The Ultimatrix on Ben's wrist is flashing, a measured pulsing green, like it's impatiently tapping its foot. "You don't like it, then fix him already," Kevin growls at it, then shuts his mouth, wondering how far gone he is to be talking to a wayward piece of alien tech.

Maybe the watch hears him, though, or else Ben does, because he groans, turns his head against Kevin's shoulder. "Hey, you with me?" Kevin demands.

"K-kevin?" Ben's finally starting to shiver for real now, his teeth chattering, and his voice is faint, thready.

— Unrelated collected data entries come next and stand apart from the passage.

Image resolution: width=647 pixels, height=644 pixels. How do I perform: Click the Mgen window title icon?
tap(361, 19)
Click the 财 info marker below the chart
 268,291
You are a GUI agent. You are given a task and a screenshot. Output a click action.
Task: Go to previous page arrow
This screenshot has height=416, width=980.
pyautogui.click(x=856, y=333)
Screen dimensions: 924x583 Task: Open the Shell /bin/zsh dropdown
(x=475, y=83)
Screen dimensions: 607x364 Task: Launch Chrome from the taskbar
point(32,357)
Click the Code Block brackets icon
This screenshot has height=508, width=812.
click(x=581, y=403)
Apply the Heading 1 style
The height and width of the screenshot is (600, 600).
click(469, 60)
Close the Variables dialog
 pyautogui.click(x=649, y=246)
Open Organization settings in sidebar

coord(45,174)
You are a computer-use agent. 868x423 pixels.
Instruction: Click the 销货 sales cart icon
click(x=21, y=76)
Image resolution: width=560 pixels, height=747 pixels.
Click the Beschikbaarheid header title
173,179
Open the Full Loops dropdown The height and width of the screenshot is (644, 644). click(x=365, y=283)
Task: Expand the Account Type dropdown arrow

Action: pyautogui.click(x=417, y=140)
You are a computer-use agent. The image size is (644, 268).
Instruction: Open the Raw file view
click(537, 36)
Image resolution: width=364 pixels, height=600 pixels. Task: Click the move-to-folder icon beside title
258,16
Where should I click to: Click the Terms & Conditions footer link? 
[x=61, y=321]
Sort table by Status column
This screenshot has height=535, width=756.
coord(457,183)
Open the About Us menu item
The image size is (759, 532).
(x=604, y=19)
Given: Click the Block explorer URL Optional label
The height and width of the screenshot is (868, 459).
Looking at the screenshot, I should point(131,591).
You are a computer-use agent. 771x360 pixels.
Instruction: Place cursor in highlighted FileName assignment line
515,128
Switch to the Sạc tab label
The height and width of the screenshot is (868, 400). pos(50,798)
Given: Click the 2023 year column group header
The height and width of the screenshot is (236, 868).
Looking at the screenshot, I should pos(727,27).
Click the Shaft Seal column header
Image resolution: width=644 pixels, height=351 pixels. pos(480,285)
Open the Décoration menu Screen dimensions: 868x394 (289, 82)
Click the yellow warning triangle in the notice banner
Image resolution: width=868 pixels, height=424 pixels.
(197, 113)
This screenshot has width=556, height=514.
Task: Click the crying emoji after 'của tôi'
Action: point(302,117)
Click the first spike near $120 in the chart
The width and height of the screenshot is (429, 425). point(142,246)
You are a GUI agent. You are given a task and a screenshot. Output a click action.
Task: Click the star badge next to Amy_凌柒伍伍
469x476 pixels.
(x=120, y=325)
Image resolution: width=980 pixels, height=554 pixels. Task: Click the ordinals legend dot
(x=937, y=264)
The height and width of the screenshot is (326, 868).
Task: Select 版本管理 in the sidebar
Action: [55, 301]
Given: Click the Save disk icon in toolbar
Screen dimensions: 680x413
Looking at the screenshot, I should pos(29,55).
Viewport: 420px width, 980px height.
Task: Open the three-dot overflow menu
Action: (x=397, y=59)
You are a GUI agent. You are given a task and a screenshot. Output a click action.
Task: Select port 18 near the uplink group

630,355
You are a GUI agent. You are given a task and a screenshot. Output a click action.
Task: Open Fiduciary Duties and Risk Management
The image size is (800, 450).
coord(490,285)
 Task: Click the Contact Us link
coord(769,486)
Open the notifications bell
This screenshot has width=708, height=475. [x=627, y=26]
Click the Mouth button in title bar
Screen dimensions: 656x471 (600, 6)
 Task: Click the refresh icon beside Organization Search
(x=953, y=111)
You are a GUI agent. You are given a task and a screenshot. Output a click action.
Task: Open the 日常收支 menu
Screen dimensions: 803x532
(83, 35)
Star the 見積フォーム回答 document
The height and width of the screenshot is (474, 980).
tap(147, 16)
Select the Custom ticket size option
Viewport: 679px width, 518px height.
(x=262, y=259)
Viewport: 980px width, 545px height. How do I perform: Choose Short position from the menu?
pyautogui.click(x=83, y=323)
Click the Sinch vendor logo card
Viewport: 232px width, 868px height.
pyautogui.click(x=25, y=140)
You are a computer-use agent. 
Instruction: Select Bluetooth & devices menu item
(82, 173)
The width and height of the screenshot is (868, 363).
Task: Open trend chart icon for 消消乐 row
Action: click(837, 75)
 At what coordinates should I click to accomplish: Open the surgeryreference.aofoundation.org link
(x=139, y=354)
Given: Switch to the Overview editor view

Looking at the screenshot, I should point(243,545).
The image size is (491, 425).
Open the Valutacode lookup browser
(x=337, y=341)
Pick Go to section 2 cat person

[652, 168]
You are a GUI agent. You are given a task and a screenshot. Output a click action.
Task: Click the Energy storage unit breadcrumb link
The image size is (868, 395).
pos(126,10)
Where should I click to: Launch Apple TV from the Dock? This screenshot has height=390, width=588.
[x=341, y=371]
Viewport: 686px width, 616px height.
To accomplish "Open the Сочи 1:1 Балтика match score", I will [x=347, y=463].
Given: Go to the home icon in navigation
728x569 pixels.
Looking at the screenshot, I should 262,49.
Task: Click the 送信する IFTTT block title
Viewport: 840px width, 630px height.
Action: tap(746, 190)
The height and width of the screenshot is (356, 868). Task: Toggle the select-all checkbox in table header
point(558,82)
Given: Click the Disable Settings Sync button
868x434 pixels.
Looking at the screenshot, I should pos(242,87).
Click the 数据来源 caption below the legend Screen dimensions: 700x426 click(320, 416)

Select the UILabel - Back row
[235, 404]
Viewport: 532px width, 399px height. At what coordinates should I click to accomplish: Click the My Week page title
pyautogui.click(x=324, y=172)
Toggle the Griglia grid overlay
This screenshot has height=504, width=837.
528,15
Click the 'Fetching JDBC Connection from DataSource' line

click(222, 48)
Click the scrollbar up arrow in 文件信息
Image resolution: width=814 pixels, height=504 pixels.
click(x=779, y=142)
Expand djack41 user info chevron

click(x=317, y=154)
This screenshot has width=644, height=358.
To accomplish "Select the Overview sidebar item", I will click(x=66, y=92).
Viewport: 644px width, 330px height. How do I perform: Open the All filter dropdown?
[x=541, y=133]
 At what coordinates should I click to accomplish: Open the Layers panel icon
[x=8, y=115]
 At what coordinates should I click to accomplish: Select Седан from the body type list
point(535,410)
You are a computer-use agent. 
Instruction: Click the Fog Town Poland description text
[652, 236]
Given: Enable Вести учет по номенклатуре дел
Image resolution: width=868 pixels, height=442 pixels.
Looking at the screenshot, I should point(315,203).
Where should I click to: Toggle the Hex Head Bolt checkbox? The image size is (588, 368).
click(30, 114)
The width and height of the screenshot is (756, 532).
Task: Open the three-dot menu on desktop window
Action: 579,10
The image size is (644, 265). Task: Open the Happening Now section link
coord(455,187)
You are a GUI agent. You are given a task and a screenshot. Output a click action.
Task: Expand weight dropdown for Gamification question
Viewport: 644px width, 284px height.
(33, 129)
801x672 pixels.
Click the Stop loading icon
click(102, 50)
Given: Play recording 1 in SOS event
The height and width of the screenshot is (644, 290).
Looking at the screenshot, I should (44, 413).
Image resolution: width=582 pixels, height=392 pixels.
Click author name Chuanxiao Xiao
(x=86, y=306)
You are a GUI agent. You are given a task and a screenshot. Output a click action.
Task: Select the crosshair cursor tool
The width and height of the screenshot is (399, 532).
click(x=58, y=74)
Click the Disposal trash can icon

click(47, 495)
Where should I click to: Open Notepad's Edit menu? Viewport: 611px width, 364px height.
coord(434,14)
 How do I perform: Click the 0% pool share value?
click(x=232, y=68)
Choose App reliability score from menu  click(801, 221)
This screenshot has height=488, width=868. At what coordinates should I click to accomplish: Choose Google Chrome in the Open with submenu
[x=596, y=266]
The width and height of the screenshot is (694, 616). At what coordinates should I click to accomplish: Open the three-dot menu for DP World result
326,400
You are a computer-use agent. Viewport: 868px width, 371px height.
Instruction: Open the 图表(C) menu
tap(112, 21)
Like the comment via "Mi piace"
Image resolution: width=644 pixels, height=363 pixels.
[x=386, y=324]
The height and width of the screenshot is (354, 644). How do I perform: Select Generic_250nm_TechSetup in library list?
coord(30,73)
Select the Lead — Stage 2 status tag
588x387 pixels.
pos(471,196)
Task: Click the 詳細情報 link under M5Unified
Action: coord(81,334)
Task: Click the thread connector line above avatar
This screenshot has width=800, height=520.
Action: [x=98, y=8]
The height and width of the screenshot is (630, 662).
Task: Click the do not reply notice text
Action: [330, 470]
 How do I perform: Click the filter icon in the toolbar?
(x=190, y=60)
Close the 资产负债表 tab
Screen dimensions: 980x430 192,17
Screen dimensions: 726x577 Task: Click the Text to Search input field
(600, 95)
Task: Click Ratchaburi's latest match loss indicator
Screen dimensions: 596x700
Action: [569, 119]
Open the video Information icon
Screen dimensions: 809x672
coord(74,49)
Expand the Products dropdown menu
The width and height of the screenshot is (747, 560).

So it's weird that Kevin feels warmer hearing it.

"You done being a popsicle?" Kevin asks him. "Because it's not one of your better transformations. Just saying."

"C-cold," Ben replies, showing a stunning grasp of the situation.

"Yeah, I noticed," Kevin sighs. Ben tries to move, all skinny sharp angles and elbows jabbing Kevin in the ribs. "Ow," Kevin says, "cut it out," and he wraps his arms a little tighter around his friend, to hold him still. "Calm down, we're okay." Which is a totally blatant lie, but Ben's maybe too far gone to notice—definitely too far gone, because he does like Kevin says and relaxes without questioning it.

After another minute it does occur to him to ask, "K-kevin, w-where are w-we?"

"Antarctica, remember?" Kevin tells him. "The ship blew up, we splashed down, you got conked out and then deep-freezed."

"Oh."

"How's your head? Hurts?"

"K-kind of..."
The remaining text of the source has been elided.